Let’s face it – having 30 students present their report on biomes can be a time and classroom management challenge.  When I first started teaching, all the students stood up, one by one and made their presentations.  It wasn’t long before I realized that this is not an effective use of classroom time.  At a certain point, student’s attention will wander and the information being presented may be unclear and unintelligible, especially in the younger grades where students are still learning the difference between presenting and reading the pages of their PowerPoint verbatim while their backs face the class.  I kept thinking there must be a better way.  Speaking is an ELA standard and presenting is the reality of many jobs today.   Unless your intent is to have students work on their speaking skills, not every project needs an oral presentation.  There are instances where a Gallery Walk is a better option.

A Gallery Walk is a presentation method where each student’s project is displayed and the other students rotate from one project to another completing an accompanying assignment that the teacher has created.  You should consider the following when planning a gallery walk.
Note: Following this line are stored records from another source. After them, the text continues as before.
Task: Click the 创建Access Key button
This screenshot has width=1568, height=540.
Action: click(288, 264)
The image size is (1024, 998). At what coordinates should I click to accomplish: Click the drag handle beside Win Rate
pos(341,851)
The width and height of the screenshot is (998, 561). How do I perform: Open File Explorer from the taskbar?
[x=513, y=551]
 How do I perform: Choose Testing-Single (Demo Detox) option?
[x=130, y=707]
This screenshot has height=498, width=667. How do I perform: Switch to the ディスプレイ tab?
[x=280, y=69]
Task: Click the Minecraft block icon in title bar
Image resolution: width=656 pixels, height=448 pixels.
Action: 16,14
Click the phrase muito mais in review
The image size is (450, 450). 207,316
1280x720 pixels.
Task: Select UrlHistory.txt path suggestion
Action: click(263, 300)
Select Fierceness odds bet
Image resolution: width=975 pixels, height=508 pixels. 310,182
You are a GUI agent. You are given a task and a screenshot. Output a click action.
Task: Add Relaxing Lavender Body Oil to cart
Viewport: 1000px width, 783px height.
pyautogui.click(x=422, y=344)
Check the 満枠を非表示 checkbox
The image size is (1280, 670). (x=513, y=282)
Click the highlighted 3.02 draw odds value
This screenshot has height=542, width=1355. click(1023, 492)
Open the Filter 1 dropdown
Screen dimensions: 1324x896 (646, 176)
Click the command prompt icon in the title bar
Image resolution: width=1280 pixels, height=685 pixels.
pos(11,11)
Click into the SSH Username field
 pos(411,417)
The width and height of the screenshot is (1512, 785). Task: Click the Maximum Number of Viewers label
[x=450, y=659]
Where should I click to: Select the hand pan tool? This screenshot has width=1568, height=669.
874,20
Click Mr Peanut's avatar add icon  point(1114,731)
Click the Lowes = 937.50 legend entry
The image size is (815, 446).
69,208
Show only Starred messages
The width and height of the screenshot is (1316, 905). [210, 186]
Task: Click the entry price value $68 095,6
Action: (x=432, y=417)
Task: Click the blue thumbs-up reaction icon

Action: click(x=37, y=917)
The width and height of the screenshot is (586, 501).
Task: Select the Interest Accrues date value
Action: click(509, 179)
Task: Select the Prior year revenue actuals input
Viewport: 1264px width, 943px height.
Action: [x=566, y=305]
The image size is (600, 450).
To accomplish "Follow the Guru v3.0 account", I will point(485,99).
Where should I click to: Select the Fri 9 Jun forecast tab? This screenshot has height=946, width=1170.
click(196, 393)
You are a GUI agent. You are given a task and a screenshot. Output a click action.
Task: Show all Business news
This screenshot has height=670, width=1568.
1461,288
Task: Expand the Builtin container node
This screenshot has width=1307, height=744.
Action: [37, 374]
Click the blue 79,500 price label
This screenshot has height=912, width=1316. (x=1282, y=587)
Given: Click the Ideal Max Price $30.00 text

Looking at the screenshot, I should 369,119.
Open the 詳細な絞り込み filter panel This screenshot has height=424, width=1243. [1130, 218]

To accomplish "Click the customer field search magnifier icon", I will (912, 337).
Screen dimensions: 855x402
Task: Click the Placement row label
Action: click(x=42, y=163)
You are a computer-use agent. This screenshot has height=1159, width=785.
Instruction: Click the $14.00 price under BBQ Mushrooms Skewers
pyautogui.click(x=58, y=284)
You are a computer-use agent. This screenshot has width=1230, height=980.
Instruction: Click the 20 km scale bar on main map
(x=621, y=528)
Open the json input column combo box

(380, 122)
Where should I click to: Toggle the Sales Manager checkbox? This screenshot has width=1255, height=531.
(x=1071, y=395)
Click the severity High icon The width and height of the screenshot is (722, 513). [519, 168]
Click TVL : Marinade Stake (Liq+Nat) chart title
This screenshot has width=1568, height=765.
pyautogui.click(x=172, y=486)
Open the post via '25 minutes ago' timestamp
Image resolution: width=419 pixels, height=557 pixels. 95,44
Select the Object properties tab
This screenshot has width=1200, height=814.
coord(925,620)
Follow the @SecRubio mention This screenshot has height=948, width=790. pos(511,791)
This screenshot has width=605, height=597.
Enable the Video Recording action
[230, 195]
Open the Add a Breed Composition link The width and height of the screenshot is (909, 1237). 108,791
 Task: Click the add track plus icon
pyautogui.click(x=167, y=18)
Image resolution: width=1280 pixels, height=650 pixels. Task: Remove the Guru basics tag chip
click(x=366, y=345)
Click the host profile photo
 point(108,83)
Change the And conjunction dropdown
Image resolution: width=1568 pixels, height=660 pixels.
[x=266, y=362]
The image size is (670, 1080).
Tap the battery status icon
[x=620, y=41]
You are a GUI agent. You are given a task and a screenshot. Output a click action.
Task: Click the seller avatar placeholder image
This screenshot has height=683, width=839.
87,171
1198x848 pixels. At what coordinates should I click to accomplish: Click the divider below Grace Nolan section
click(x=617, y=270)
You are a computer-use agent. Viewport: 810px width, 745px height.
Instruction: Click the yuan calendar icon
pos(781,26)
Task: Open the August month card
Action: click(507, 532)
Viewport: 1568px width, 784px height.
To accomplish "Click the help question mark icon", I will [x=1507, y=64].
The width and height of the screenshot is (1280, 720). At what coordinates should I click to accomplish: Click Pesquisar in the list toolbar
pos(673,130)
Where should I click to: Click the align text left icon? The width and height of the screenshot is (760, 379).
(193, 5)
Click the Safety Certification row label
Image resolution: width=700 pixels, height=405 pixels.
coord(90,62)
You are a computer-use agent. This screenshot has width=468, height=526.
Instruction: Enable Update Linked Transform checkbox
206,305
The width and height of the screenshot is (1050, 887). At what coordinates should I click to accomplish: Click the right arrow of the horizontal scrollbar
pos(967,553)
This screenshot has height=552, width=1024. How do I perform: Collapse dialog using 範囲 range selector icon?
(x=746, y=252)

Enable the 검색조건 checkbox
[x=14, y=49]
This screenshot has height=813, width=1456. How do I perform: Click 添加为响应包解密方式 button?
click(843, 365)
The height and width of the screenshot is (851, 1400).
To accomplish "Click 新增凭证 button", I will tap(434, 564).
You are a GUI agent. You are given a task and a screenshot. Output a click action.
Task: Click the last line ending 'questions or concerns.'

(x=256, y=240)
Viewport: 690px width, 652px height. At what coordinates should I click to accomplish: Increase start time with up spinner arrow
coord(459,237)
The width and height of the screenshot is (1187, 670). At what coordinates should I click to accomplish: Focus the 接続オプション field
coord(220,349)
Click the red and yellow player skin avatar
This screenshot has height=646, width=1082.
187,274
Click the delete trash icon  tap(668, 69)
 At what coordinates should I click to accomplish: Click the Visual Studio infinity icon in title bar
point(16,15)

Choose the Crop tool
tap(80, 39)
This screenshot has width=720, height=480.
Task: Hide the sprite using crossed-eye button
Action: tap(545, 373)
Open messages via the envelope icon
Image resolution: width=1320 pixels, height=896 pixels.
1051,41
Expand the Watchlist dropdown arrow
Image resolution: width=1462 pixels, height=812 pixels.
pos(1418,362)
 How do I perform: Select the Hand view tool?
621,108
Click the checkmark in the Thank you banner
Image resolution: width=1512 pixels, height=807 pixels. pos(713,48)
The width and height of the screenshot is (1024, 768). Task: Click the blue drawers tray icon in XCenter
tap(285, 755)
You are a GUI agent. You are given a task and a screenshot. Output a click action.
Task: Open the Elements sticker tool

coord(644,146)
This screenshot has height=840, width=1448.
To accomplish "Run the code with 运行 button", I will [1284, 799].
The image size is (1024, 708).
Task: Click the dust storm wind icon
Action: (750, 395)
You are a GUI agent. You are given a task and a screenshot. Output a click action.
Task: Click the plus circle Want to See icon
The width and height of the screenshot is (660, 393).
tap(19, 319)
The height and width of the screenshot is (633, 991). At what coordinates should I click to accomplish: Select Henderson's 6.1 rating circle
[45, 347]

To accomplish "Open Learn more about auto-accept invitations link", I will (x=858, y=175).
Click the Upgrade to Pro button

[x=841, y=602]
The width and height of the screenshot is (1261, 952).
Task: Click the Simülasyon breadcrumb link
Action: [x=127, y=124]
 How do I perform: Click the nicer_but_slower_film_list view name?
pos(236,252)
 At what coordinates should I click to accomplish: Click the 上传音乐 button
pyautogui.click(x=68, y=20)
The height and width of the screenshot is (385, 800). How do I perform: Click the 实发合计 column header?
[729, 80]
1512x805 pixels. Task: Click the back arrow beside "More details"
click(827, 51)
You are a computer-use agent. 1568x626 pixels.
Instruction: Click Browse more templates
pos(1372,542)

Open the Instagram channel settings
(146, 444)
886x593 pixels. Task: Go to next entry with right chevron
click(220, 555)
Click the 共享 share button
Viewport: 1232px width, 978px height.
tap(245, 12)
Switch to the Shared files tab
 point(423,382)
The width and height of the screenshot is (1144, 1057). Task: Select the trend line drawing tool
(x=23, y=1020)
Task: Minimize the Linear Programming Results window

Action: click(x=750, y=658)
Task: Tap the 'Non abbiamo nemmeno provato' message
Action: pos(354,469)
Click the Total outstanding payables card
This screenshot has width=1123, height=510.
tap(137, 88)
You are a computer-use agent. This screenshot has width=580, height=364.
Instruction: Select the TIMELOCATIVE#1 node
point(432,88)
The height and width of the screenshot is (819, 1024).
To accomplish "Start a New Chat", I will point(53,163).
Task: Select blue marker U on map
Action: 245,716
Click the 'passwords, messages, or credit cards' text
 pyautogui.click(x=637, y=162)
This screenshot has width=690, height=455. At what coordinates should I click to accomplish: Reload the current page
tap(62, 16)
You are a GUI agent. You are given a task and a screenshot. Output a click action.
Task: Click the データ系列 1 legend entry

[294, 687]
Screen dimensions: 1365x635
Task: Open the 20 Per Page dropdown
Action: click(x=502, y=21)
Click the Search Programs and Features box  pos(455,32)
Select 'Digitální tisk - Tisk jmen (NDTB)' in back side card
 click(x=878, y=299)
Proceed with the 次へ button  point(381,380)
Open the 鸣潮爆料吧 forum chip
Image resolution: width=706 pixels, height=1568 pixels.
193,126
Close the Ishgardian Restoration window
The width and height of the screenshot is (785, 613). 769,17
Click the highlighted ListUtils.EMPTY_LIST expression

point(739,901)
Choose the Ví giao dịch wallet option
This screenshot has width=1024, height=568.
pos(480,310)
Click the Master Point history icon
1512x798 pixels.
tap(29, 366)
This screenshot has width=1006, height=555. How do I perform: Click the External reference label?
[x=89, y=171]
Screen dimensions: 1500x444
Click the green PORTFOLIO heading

  1. Determine which project you would like students to present in this manner.
  2. Create an assignment you want students to complete while viewing other students’  presentations.
  3. Decide how students will rotate and prepare students ahead of time.
  4. Decide how many presentations each student will view.
  5. Decide how long each student will have at each presentation.
  6. Plan where and how the projects will be displayed.

The benefits of the gallery walk include that it is movement oriented, content focused, has increased accountability and the presentations can take a class period. A few other aspects can be added to the presentation portion of the student gallery walk such as a student self-assessment and a follow-up activity to extend their collected knowledge.